→ **Source material**:
☆ ☆ ☆
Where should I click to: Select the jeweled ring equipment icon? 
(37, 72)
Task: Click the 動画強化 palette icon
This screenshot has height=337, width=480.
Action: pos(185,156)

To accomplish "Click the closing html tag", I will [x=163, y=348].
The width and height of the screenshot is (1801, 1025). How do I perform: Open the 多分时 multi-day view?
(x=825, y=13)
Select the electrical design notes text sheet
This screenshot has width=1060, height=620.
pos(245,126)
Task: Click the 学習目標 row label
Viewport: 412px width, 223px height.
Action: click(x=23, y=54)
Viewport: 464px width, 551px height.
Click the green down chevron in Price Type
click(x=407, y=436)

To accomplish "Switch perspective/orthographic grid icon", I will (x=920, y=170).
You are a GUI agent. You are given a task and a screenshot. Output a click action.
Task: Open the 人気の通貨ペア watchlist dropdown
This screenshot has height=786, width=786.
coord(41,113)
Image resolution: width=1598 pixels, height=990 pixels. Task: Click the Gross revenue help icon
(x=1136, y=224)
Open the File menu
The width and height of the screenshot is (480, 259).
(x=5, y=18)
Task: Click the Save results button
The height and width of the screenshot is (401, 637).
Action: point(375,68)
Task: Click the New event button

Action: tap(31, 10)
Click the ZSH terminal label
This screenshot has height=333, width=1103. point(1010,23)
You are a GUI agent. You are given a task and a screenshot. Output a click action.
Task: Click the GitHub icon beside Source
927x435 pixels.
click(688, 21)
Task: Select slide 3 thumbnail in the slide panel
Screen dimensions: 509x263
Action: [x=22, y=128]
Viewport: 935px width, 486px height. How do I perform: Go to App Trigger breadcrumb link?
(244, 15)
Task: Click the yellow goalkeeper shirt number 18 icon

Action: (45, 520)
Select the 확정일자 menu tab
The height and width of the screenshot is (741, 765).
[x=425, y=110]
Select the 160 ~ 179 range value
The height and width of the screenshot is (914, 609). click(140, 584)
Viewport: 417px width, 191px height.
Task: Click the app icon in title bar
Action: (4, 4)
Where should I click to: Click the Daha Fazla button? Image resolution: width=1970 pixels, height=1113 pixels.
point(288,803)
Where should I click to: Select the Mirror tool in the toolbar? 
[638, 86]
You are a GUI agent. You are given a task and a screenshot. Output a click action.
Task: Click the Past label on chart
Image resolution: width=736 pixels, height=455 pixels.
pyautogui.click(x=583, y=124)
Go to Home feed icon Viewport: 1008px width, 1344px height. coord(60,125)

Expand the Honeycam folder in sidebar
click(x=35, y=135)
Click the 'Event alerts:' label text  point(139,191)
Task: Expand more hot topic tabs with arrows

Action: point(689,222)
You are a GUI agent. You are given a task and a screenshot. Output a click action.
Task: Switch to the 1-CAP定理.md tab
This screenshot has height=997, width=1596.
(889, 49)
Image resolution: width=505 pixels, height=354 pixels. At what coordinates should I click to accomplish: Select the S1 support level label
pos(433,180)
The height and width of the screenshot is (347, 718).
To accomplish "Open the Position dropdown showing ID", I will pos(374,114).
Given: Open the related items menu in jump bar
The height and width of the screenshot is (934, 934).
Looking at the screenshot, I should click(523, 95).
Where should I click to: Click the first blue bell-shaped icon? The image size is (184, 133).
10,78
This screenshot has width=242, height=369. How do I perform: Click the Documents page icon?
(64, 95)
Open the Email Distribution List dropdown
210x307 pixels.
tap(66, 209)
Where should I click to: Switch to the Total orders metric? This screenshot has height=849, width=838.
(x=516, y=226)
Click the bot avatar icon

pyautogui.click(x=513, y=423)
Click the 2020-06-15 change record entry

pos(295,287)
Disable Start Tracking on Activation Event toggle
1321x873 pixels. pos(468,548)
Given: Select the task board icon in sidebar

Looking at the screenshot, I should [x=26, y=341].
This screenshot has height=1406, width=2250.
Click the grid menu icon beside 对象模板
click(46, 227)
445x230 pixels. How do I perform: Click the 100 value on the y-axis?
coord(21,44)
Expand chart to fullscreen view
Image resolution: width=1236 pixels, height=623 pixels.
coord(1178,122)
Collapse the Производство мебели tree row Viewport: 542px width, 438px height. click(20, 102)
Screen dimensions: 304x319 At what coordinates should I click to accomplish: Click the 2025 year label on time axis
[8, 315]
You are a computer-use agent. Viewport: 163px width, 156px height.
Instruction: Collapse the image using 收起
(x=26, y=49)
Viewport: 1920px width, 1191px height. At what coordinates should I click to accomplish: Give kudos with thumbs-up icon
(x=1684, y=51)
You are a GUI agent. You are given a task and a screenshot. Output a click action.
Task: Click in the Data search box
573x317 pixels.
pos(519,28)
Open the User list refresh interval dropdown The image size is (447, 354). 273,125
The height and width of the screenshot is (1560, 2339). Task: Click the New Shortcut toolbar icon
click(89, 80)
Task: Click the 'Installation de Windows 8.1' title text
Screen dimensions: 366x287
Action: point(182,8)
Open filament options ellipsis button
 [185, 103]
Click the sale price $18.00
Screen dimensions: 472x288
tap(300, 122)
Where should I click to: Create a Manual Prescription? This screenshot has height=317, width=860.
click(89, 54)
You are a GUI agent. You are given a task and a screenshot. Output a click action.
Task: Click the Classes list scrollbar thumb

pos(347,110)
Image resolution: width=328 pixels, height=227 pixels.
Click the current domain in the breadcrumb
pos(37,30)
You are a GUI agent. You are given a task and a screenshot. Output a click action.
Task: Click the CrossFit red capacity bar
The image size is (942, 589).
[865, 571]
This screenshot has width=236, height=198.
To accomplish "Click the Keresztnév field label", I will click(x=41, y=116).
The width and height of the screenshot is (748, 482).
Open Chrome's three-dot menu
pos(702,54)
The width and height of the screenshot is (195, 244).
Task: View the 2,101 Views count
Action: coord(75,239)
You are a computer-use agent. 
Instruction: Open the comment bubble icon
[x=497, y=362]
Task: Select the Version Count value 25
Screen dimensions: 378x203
☆ ☆ ☆
→ **Do this**:
Please render the records as a Markdown table with columns Row and Line, covering only the span from the line containing "Image resolution: width=328" through the end of the records and skipping any blank lines.

→ **Exercise result**:
| Row | Line |
|---|---|
| 1 | Image resolution: width=328 pixels, height=227 pixels. |
| 2 | Click the current domain in the breadcrumb |
| 3 | pos(37,30) |
| 4 | You are a GUI agent. You are given a task and a screenshot. Output a click action. |
| 5 | Task: Click the CrossFit red capacity bar |
| 6 | The image size is (942, 589). |
| 7 | [865, 571] |
| 8 | This screenshot has width=236, height=198. |
| 9 | To accomplish "Click the Keresztnév field label", I will click(x=41, y=116). |
| 10 | The width and height of the screenshot is (748, 482). |
| 11 | Open Chrome's three-dot menu |
| 12 | pos(702,54) |
| 13 | The width and height of the screenshot is (195, 244). |
| 14 | Task: View the 2,101 Views count |
| 15 | Action: coord(75,239) |
| 16 | You are a computer-use agent.  |
| 17 | Instruction: Open the comment bubble icon |
| 18 | [x=497, y=362] |
| 19 | Task: Select the Version Count value 25 |
| 20 | Screen dimensions: 378x203 |